* _Work to complete_
Exactly the lines from the one holding "Instruction: Open the tools list menu icon" through the final line of the data are wanted, copied as written.

* _Listed records_
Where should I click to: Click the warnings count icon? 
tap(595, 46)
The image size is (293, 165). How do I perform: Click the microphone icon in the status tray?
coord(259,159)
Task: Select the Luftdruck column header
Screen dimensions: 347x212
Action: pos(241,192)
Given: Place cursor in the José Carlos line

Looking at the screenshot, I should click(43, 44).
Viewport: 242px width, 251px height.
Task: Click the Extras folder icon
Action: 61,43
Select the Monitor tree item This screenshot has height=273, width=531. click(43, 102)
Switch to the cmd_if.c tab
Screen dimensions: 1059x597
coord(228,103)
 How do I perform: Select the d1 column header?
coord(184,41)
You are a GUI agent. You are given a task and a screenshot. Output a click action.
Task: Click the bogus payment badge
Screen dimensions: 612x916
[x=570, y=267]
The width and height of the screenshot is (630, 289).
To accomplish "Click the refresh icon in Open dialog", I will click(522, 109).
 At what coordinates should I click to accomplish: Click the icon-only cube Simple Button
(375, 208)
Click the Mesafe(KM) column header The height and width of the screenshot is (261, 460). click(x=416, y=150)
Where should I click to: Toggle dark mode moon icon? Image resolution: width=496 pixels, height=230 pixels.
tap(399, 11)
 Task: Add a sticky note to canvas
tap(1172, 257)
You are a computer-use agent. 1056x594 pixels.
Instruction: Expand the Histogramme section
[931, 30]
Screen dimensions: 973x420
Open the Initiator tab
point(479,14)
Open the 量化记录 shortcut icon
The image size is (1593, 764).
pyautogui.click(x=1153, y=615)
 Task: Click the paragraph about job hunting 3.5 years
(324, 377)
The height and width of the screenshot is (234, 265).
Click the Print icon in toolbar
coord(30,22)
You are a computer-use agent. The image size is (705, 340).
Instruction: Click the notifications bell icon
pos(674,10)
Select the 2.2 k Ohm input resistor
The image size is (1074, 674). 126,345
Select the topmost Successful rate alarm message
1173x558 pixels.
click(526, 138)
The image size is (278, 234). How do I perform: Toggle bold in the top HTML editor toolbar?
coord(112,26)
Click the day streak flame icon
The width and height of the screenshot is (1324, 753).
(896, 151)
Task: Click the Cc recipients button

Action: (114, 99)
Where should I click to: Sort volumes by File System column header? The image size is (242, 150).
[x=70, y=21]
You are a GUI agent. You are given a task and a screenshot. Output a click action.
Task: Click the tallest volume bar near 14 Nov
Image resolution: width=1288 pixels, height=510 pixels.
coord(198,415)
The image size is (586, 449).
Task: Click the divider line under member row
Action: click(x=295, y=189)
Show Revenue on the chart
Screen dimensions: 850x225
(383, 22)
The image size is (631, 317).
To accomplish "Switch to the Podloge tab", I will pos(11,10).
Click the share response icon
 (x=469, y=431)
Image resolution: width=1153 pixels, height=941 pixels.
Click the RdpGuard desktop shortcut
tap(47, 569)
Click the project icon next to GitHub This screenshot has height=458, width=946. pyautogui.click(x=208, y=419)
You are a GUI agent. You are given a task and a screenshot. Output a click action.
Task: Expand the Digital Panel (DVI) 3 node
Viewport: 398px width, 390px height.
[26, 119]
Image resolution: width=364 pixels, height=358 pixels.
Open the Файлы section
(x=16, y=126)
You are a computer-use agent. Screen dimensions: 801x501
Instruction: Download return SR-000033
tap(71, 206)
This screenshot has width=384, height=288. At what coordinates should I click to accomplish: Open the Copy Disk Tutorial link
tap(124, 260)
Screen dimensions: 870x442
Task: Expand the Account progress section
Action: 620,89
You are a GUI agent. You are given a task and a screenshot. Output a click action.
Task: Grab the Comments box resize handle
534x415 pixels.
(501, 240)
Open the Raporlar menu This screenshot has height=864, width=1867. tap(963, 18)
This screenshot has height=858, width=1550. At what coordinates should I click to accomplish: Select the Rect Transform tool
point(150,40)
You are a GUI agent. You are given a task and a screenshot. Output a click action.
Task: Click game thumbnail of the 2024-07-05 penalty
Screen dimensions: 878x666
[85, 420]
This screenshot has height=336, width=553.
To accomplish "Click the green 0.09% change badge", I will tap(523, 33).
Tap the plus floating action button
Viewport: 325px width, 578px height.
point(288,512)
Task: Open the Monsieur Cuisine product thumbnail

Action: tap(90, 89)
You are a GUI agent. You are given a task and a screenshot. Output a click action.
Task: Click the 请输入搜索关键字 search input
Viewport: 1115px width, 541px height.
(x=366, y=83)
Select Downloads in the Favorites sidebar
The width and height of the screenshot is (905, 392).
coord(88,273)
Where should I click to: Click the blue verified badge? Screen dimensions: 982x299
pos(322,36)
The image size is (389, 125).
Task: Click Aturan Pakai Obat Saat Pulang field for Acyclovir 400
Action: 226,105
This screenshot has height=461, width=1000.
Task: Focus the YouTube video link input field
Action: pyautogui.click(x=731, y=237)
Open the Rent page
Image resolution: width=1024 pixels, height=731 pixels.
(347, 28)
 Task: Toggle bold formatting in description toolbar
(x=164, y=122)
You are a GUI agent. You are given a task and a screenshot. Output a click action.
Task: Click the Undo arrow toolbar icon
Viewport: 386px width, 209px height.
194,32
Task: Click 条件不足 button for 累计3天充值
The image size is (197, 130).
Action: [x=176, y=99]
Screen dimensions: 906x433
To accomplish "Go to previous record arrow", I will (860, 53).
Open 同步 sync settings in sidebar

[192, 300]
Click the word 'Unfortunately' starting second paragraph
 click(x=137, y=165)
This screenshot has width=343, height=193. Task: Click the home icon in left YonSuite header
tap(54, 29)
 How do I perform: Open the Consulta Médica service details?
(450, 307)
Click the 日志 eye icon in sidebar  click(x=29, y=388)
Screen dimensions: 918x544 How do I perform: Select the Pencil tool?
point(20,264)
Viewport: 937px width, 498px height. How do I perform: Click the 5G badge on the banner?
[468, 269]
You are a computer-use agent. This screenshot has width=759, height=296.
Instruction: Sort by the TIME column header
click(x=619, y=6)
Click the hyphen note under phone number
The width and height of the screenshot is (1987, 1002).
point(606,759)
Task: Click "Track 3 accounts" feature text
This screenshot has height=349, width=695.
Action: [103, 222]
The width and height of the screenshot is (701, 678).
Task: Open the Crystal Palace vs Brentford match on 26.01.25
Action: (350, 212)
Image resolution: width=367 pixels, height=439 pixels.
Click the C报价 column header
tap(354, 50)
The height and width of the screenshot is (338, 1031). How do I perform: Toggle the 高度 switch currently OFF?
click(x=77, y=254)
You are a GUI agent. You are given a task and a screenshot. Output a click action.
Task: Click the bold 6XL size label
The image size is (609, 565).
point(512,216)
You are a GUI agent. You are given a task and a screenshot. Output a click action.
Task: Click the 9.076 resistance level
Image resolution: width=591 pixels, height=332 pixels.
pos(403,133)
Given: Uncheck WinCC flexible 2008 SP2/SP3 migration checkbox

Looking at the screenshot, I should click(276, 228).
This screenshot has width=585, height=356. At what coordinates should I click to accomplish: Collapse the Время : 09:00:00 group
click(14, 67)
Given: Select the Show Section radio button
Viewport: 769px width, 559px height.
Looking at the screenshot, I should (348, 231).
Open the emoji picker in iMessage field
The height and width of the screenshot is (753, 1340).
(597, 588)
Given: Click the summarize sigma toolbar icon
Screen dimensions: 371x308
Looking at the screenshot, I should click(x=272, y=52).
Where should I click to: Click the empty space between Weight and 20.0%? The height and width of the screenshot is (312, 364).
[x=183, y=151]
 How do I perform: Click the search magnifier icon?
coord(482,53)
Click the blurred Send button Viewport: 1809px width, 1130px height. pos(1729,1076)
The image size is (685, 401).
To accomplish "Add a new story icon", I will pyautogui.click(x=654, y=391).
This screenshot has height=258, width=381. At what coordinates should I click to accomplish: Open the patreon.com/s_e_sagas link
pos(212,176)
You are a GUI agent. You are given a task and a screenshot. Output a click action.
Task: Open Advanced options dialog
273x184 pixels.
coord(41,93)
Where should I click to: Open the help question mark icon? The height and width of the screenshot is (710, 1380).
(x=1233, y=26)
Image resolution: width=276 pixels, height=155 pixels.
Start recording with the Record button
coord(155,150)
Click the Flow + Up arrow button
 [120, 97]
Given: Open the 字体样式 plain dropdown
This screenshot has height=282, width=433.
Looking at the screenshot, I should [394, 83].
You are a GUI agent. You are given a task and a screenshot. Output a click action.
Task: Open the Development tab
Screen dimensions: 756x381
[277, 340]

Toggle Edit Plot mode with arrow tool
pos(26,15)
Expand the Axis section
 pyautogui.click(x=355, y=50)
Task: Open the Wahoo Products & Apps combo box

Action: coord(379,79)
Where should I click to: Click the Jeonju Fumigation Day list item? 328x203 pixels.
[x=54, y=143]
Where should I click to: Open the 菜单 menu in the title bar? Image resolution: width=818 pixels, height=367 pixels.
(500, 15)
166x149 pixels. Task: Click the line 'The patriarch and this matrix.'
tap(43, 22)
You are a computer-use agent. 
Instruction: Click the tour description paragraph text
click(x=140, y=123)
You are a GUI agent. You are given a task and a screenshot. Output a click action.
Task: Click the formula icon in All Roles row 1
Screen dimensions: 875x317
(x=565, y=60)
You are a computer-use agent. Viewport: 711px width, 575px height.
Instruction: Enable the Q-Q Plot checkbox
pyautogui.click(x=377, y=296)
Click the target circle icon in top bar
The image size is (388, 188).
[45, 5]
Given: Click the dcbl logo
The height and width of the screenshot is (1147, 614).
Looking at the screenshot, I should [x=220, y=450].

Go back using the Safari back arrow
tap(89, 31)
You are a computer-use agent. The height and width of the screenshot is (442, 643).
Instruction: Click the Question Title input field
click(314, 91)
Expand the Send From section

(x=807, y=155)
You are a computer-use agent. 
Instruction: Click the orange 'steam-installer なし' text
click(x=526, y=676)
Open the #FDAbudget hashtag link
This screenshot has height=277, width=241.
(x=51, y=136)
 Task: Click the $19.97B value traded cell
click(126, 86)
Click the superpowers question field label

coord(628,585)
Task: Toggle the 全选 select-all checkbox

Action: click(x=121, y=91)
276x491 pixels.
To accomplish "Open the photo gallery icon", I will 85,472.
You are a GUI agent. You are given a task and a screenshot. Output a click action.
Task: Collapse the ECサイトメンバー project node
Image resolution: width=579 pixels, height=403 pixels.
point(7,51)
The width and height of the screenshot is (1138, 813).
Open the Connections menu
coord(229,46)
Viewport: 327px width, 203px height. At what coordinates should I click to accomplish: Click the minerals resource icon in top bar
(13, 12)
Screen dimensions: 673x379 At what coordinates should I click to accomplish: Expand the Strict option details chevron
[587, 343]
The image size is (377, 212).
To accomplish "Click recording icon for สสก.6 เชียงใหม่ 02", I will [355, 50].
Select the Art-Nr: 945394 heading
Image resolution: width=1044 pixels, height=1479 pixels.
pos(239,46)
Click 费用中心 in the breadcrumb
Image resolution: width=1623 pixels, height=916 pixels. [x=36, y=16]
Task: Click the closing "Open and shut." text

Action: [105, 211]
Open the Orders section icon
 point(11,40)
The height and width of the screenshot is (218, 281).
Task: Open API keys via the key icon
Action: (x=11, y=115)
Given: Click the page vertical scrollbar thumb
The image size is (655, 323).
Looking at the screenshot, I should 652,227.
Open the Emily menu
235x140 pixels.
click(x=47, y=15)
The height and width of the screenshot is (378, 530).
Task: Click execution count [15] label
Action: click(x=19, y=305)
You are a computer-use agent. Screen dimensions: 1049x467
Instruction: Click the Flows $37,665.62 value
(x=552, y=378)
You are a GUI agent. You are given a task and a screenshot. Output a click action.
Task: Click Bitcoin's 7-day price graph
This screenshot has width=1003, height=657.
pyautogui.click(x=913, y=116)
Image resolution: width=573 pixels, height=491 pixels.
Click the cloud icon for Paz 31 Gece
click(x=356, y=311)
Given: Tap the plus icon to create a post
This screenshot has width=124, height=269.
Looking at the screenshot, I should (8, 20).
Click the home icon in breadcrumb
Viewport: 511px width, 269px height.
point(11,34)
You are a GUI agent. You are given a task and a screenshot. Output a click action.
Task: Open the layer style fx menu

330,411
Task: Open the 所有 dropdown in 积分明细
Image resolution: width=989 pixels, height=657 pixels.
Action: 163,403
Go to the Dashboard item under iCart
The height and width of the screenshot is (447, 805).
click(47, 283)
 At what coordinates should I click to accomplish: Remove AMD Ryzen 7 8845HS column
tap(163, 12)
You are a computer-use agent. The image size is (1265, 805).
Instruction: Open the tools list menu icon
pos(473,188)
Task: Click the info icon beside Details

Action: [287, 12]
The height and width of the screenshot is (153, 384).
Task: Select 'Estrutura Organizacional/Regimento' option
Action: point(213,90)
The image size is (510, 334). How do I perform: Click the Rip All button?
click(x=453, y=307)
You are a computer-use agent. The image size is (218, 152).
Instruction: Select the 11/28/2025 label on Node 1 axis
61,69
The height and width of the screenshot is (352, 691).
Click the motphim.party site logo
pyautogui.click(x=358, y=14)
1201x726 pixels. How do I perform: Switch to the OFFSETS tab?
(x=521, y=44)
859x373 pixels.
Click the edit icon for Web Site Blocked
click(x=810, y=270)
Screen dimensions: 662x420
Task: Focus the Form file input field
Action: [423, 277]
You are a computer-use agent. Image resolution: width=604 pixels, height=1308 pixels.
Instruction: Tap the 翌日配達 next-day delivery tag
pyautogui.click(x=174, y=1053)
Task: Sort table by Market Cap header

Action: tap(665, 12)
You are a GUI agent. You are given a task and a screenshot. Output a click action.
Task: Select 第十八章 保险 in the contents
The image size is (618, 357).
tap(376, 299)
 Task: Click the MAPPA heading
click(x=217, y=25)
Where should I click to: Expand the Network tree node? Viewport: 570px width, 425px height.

* _Response_
Instruction: Open the tools list menu icon
pos(473,188)
Task: Click the info icon beside Details

Action: [287, 12]
The height and width of the screenshot is (153, 384).
Task: Select 'Estrutura Organizacional/Regimento' option
Action: point(213,90)
The image size is (510, 334). How do I perform: Click the Rip All button?
click(x=453, y=307)
You are a computer-use agent. The image size is (218, 152).
Instruction: Select the 11/28/2025 label on Node 1 axis
61,69
The height and width of the screenshot is (352, 691).
Click the motphim.party site logo
pyautogui.click(x=358, y=14)
1201x726 pixels. How do I perform: Switch to the OFFSETS tab?
(x=521, y=44)
859x373 pixels.
Click the edit icon for Web Site Blocked
click(x=810, y=270)
Screen dimensions: 662x420
Task: Focus the Form file input field
Action: [423, 277]
You are a computer-use agent. Image resolution: width=604 pixels, height=1308 pixels.
Instruction: Tap the 翌日配達 next-day delivery tag
pyautogui.click(x=174, y=1053)
Task: Sort table by Market Cap header

Action: tap(665, 12)
You are a GUI agent. You are given a task and a screenshot. Output a click action.
Task: Select 第十八章 保险 in the contents
The image size is (618, 357).
tap(376, 299)
 Task: Click the MAPPA heading
click(x=217, y=25)
Where should I click to: Expand the Network tree node? Viewport: 570px width, 425px height.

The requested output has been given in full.